Shakina Nayfack The first thing I asked myself was, "How can I let everyone know what's happening?" And that meant the physical action on stage with elevator doors and door chimes and luggage carts that Laura mentioned, but also what was exciting to me was that I felt, in working with this wonderful cast, many of whom have been working with me on this play for a number of years, that it was in there already, and we just had to bring it out. Sometimes through stopping to reread a scene multiple times with different intentions that Laura would give us. Other times just giving the actors the freedom to bring their own experience to the words that I had written and allowing them to spill forth with a kind of deep truth that only the actor really knows, but we could taste and sense in the delivery.

Mandy Greenfield I've thought a lot about how this play, in particular, which takes place in a hotel in Thailand, where a group of international women come together to recover from gender confirmation surgery, and the idea that someone sitting in a hotel in Thailand, having that experience can access this work of art suddenly, is thrilling. This play feels so vital and so alive in this moment.

Shakina Nayfack To your initial point about the timeliness of this story, we're all stuck in our hotel rooms right now, that is the nature of life in 2020. And so the fundamental isolation and incapacitation that comes from, Kina's experience at the top of the play, is echoed in what almost everyone is feeling in quarantine in some way, waiting for this to end, not knowing how to get through it, suffering in immeasurable ways. So the fact that we can bring a sisterhood to all of the folks who feel trapped at home alone in this time, a sisterhood that's focused on healing and on finding the fullest expression of your being in the face of, in spite of, and along with all of the difficulties that life presents. That's what people need right now, so I'm so glad that it worked out in this way. And then the fact that the lens by which we're asking folks to look through for that healing is a community of recently post op trans women from around the world, and there's no previous angle into that community. This will be the first time that people get to take this look and listen into that world, and for folks to find a universality in that experience is really radical.

Mandy Greenfield I want to pause on a word that each of you has offered to Kina, in particular, and that is healing, and the degree to which I think we, and all theatre makers, do feel as though part of our job right now, is, through the work of making art, through the work of making theatre, helping each other, seeing each other, helping our culture see itself. Catharsis, which is at the core of drama as we know it, changes hearts and minds. We are moved to a new place. What is your hope for this play? How can it move and change its audience?

Laura Savia I hope a lot of things for our listeners. I hope they laugh a lot. Shakina is a brilliant comedic writer and actor. And like all great writers and actors of comedy, with that comes great pathos. Once we are joined, in heart and through laughter, to these 13 characters, my hope is that then we continue on the ride. As we move through the first and second act of the play, of course it's not all comedy. There are real ups and downs, there are real challenges that Kina is faced with. And I believe that by the time those challenges really arise, we will feel kindred with her, in part because the play reveals itself first to us as a comedy.

Shakina Nayfack I always feel whenever I see a great play, and that final moment happens, there's this gasp that escapes my chest, and in that breathtaking moment, I feel that something has been lifted from me, and I feel grateful. I hope that this play can be an offering like that. I really want to take folks on a journey that frees them. I really believe that sound as waves carry vibration that has the ability to penetrate the hearts and minds of the listener, with all the intention that's imbued within it. So I hope the play lands on people and lands in people, and that happens in a good way.

INSTRUCTIONS TO FOLLOW
Please reproduce the part of the conversation about the play starting with "Shakina Nayfack I" and going on through "a good way.".

DATA SUPPLIED
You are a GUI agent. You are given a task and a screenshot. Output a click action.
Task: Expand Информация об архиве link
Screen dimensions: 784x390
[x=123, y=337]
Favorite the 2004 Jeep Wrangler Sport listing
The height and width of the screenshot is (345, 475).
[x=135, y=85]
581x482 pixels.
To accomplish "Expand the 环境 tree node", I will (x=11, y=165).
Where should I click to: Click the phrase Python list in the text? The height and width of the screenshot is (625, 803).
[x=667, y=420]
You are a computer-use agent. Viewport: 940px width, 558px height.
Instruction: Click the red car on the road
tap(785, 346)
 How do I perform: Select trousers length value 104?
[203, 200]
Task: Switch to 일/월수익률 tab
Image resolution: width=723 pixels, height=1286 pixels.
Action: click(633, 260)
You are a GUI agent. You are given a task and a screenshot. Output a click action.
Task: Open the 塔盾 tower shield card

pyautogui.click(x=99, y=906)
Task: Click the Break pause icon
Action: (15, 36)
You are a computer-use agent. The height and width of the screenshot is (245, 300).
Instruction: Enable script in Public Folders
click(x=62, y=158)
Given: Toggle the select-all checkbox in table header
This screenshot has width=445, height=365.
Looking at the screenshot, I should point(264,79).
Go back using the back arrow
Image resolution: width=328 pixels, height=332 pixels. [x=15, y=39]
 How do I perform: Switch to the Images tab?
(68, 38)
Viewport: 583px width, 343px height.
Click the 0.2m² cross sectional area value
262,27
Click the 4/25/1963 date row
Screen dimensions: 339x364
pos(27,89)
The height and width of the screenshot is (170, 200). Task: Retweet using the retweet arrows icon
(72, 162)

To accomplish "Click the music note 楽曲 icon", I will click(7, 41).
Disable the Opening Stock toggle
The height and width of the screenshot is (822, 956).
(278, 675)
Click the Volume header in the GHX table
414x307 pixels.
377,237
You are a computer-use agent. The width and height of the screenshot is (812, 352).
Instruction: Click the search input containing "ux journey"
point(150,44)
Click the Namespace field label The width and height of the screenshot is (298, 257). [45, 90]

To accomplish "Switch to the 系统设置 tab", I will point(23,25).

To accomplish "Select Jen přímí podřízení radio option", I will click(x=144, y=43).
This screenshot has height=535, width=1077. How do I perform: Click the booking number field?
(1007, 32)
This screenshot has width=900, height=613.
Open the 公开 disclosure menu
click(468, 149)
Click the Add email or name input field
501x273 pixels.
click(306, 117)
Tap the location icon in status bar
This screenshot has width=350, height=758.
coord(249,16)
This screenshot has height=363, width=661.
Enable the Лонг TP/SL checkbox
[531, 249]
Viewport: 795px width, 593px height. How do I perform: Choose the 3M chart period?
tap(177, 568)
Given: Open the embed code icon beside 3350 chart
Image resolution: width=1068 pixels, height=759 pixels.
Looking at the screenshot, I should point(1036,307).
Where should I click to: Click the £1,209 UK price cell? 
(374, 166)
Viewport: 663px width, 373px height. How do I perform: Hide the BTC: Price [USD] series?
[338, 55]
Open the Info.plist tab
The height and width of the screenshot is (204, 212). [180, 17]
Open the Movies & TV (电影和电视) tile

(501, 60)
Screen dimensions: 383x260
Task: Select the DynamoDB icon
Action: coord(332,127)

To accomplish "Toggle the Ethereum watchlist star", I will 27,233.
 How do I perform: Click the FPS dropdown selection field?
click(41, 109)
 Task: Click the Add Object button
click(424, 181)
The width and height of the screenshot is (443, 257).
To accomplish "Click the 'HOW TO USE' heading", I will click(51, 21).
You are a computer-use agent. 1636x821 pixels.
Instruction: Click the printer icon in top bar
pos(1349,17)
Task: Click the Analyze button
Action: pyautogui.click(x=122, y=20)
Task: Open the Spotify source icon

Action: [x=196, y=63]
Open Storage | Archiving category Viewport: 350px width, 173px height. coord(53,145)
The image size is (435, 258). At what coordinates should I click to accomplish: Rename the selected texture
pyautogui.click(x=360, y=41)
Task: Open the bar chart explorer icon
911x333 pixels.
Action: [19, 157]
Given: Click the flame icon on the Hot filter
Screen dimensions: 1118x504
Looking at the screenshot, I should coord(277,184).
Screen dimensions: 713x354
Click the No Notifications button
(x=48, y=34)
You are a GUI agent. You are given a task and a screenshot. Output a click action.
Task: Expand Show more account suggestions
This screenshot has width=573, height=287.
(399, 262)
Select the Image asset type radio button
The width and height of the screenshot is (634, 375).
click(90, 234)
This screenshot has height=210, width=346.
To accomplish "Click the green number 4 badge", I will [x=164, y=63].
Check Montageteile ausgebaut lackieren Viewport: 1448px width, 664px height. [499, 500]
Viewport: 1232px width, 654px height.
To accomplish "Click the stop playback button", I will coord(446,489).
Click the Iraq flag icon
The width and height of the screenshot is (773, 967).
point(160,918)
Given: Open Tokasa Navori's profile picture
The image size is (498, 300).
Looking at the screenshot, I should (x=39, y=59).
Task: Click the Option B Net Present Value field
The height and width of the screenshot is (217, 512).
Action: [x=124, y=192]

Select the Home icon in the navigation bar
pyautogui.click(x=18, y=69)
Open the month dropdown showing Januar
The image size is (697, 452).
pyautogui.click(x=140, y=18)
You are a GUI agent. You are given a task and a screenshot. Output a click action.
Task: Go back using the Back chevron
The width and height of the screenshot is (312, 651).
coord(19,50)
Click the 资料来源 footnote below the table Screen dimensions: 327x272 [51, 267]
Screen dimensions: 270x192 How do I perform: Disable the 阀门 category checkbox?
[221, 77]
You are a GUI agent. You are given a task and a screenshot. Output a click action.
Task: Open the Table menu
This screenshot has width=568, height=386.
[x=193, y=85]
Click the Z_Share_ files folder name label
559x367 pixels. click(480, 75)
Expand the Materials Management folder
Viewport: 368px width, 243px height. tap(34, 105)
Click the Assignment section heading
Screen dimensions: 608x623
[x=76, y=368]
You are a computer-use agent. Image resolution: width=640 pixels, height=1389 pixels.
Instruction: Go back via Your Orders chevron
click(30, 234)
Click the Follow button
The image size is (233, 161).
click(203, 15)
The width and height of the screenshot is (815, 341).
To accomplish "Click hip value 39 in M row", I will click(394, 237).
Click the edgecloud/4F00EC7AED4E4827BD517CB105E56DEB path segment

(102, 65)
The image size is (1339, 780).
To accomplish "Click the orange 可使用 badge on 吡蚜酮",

RESULT OF THIS TASK
Shakina Nayfack I always feel whenever I see a great play, and that final moment happens, there's this gasp that escapes my chest, and in that breathtaking moment, I feel that something has been lifted from me, and I feel grateful. I hope that this play can be an offering like that. I really want to take folks on a journey that frees them. I really believe that sound as waves carry vibration that has the ability to penetrate the hearts and minds of the listener, with all the intention that's imbued within it. So I hope the play lands on people and lands in people, and that happens in a good way.